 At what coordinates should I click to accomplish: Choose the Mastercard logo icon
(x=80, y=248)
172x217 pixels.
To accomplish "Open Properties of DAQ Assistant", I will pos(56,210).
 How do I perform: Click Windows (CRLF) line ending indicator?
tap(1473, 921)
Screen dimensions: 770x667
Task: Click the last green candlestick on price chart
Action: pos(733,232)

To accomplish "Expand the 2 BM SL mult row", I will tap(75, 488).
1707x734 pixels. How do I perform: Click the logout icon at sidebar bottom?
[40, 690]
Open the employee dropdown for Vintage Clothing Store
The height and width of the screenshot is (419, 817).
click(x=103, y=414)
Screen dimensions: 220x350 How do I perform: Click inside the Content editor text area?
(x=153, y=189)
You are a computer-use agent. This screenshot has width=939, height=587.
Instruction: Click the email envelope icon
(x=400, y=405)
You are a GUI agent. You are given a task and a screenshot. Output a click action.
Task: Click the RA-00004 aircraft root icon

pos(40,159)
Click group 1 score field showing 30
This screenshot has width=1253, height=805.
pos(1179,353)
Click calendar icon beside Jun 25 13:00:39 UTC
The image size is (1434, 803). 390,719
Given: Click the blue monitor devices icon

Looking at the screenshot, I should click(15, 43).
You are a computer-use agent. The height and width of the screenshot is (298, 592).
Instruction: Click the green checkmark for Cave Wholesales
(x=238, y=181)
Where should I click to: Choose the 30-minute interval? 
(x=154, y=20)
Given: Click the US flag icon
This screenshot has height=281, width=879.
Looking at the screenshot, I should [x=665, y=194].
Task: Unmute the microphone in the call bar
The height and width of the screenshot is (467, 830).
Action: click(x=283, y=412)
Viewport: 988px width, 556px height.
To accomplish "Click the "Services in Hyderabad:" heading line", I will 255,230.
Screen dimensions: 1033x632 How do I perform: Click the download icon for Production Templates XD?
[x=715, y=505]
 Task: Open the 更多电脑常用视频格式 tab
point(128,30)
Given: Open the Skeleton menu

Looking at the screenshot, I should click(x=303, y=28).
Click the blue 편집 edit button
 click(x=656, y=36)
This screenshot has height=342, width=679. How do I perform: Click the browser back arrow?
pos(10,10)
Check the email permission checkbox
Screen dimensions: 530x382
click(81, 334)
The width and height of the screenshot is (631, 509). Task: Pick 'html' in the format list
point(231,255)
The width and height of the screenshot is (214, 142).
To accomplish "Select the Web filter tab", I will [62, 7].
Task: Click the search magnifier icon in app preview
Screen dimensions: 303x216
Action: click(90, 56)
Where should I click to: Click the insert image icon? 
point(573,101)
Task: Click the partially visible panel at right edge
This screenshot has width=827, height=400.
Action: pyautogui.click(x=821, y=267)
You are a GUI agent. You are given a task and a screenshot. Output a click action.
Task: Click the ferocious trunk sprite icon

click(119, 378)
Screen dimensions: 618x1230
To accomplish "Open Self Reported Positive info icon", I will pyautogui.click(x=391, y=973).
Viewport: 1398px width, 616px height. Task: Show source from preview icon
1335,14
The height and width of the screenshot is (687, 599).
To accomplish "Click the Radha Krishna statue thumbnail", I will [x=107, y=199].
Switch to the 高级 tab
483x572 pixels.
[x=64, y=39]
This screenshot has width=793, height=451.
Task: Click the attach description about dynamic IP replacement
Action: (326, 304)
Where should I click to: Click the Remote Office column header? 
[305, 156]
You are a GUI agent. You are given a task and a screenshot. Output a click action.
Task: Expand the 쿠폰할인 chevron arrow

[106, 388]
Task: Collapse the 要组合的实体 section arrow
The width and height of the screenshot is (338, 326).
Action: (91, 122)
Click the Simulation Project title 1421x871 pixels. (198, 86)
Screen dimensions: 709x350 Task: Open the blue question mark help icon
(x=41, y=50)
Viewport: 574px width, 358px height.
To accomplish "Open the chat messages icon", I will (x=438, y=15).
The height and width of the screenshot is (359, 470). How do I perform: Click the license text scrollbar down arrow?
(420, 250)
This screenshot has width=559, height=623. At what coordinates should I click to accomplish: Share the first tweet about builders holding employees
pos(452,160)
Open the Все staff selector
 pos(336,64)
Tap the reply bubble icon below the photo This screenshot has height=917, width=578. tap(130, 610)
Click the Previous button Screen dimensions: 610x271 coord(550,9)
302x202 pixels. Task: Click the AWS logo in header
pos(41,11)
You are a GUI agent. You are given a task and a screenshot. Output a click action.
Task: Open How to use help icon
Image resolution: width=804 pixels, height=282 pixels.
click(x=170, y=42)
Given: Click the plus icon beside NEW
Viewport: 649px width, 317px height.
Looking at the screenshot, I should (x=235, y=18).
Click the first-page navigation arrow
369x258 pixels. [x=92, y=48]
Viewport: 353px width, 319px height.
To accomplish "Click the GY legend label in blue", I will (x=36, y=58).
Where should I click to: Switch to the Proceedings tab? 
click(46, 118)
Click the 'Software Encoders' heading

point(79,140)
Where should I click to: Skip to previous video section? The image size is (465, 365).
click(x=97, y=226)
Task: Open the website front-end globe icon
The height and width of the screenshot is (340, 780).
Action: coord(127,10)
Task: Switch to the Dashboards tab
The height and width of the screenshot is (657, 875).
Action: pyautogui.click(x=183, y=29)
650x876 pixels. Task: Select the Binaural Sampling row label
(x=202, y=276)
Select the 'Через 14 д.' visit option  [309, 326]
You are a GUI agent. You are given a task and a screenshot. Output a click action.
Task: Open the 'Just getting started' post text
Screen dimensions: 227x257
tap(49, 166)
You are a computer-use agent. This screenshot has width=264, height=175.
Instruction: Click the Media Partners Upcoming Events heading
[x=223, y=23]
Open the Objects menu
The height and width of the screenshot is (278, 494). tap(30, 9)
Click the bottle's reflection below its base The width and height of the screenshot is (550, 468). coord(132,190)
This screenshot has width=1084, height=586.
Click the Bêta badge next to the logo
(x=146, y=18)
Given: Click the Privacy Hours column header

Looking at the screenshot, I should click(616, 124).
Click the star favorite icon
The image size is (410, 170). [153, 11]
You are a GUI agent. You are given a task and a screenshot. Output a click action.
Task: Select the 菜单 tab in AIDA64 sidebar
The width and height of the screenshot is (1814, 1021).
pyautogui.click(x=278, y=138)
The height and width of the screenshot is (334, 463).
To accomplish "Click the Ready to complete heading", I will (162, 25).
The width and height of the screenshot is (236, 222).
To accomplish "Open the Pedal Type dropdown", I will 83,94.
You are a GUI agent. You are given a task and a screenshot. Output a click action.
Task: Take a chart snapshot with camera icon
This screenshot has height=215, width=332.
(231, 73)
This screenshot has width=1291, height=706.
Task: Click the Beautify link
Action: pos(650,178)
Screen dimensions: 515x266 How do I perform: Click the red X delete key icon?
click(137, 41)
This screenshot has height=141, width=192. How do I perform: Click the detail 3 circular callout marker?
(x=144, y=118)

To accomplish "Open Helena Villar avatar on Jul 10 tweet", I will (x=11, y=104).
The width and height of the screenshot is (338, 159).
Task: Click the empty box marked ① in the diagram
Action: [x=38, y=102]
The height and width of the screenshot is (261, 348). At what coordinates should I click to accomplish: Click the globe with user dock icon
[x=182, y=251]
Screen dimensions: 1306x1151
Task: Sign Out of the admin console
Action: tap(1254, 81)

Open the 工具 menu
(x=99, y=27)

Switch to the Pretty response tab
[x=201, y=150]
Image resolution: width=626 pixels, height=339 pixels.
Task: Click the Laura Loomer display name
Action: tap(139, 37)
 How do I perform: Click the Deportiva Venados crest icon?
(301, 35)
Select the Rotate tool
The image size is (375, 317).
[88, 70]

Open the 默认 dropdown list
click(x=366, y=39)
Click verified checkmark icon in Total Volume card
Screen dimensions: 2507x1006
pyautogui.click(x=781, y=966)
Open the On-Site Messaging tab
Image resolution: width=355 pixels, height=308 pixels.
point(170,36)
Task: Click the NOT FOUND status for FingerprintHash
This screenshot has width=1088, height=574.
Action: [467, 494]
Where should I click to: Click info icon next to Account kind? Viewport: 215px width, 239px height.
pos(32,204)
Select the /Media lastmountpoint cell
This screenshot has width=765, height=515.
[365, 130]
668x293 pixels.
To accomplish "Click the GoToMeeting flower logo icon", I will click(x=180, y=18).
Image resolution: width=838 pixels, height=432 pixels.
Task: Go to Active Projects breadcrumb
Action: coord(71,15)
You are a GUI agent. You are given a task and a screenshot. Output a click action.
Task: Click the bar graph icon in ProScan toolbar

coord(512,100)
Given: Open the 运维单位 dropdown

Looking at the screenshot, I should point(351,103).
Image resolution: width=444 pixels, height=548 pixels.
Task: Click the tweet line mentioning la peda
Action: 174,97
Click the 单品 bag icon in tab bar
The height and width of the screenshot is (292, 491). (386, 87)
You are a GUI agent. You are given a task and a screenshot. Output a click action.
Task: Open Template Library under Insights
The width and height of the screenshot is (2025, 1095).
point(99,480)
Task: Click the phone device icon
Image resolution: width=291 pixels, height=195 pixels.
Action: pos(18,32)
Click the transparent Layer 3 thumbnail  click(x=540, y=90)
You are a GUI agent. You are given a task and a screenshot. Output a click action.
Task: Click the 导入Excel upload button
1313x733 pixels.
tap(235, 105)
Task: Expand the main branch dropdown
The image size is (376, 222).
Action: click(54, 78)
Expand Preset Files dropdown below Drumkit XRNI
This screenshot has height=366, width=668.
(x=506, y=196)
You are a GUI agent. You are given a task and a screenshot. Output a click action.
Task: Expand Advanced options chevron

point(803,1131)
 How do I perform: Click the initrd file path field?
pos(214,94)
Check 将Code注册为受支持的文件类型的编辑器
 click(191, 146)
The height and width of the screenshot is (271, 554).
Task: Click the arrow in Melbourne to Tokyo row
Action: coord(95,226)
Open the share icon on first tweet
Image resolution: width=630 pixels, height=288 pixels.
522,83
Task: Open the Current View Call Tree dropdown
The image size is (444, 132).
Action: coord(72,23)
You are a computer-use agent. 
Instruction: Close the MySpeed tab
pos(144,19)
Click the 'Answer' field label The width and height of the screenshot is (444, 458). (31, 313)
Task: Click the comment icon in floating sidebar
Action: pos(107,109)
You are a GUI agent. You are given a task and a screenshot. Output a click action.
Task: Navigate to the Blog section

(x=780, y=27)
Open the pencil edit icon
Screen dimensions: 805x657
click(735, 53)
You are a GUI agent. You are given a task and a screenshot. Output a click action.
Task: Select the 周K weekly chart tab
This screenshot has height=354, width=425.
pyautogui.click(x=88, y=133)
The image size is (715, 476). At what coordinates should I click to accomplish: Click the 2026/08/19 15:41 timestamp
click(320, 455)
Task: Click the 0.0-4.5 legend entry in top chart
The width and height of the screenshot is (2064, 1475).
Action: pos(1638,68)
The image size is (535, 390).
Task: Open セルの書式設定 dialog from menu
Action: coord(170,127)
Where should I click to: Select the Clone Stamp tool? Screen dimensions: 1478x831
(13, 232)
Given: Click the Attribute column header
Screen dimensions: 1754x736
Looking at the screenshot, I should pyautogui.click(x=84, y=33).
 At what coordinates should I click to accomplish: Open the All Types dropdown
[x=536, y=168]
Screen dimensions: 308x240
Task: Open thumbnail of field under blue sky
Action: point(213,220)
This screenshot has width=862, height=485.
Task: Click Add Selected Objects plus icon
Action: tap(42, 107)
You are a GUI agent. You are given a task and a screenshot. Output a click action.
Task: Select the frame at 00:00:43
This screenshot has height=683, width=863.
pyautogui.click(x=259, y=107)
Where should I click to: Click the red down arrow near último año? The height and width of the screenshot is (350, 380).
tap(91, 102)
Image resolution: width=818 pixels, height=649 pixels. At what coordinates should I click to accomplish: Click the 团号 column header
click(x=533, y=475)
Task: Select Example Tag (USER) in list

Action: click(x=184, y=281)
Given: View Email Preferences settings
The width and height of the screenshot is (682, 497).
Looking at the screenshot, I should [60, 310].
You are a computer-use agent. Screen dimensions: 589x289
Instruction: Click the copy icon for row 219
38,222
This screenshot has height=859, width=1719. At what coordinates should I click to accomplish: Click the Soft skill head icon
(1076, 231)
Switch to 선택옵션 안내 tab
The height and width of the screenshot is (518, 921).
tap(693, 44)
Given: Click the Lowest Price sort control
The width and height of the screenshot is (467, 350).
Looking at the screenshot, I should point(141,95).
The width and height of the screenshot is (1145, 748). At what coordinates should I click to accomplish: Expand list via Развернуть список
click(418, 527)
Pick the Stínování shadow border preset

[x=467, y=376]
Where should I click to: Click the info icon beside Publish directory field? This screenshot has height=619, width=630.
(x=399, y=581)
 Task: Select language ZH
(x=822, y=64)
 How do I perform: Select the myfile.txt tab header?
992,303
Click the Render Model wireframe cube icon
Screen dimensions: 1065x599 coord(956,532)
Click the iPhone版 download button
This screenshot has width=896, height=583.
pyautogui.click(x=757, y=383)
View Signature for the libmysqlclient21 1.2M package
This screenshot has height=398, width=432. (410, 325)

* Aim of the exercise
Retype the listing lines from the one containing "The height and width of the screenshot is (359, 470)." through the one containing "will (x=36, y=58).", character for character.

* Completed exercise
The height and width of the screenshot is (359, 470). How do I perform: Click the license text scrollbar down arrow?
(420, 250)
This screenshot has width=559, height=623. At what coordinates should I click to accomplish: Share the first tweet about builders holding employees
pos(452,160)
Open the Все staff selector
 pos(336,64)
Tap the reply bubble icon below the photo This screenshot has height=917, width=578. tap(130, 610)
Click the Previous button Screen dimensions: 610x271 coord(550,9)
302x202 pixels. Task: Click the AWS logo in header
pos(41,11)
You are a GUI agent. You are given a task and a screenshot. Output a click action.
Task: Open How to use help icon
Image resolution: width=804 pixels, height=282 pixels.
click(x=170, y=42)
Given: Click the plus icon beside NEW
Viewport: 649px width, 317px height.
Looking at the screenshot, I should (x=235, y=18).
Click the first-page navigation arrow
369x258 pixels. [x=92, y=48]
Viewport: 353px width, 319px height.
To accomplish "Click the GY legend label in blue", I will (x=36, y=58).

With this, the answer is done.